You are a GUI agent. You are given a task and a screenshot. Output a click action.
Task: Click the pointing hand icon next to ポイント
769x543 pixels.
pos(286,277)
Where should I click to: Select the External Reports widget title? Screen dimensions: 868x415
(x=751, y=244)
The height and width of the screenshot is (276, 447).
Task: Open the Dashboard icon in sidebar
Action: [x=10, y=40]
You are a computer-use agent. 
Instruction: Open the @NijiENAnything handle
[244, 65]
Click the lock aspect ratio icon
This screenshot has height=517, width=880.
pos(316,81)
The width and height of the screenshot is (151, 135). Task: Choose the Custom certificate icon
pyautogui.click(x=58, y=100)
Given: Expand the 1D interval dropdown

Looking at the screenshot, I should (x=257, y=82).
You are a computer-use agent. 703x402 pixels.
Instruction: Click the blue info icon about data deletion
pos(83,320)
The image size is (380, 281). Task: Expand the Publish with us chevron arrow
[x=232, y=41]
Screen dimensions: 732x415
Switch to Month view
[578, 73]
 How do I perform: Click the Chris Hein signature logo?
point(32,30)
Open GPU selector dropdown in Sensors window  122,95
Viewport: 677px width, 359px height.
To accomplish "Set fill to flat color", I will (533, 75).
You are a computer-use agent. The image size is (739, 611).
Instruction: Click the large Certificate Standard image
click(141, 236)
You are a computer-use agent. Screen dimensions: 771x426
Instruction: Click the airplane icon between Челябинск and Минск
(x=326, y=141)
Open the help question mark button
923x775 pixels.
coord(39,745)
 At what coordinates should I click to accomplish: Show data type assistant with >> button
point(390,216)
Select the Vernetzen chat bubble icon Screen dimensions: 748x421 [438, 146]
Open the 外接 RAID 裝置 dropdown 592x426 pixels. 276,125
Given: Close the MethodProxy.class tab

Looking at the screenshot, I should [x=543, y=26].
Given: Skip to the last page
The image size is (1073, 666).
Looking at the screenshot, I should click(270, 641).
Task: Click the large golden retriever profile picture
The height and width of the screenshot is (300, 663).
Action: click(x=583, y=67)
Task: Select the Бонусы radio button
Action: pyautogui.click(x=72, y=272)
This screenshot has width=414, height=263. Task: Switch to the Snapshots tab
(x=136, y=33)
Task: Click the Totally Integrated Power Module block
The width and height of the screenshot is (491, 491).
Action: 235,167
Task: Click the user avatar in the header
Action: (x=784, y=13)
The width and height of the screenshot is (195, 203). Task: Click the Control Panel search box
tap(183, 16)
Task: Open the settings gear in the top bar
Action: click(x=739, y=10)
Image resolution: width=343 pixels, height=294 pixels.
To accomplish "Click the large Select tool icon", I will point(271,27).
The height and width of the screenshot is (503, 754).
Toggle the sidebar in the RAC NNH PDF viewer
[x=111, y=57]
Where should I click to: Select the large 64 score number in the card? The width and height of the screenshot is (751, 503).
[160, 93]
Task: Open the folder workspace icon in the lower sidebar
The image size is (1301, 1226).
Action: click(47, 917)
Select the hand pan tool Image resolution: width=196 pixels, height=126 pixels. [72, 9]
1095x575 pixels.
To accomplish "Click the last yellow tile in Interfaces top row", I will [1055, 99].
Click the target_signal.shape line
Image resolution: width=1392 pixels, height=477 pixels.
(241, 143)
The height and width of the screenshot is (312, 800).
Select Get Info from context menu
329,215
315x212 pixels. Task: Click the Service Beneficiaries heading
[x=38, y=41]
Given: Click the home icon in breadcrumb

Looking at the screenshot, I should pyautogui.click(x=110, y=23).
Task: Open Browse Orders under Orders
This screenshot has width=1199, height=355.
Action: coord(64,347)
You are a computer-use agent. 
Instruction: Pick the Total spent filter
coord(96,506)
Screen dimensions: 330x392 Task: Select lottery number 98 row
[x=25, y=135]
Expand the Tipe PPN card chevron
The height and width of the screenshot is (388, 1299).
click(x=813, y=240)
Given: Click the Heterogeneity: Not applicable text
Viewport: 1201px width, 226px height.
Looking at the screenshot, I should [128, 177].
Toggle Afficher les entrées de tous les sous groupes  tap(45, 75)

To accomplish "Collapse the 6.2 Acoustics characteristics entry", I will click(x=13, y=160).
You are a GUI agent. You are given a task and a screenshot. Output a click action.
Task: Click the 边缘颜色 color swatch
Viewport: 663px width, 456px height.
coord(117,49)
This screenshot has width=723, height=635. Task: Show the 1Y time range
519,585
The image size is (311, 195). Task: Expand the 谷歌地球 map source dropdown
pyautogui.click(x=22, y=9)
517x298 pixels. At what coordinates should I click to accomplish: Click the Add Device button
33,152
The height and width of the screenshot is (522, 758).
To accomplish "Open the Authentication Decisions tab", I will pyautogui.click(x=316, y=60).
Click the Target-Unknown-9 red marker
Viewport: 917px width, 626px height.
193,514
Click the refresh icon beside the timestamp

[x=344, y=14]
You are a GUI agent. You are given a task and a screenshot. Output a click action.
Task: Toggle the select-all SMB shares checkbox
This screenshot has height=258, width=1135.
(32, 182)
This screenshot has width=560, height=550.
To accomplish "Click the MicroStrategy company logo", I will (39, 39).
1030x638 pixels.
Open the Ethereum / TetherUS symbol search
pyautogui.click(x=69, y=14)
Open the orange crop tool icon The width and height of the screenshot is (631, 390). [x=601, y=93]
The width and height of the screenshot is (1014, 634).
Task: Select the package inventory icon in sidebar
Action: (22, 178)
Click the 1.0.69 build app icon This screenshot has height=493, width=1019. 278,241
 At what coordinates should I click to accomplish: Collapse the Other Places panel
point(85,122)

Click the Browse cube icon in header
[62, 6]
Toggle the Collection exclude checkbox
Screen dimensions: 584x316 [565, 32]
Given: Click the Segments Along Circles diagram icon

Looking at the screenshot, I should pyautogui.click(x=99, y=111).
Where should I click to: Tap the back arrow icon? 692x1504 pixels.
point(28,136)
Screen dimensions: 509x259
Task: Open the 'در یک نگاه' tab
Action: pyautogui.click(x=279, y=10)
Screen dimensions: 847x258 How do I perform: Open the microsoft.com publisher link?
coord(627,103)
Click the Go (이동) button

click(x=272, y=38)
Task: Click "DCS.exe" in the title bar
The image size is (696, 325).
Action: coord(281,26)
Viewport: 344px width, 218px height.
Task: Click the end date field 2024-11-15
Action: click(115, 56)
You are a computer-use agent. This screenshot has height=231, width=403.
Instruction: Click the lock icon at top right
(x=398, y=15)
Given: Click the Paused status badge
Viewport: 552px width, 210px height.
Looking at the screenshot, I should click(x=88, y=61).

+++++

- ASSIGNMENT -
Give the count, and only the count, of lines in these records that hold the string "computer".

- RESPONSE TO THE EXERCISE -
6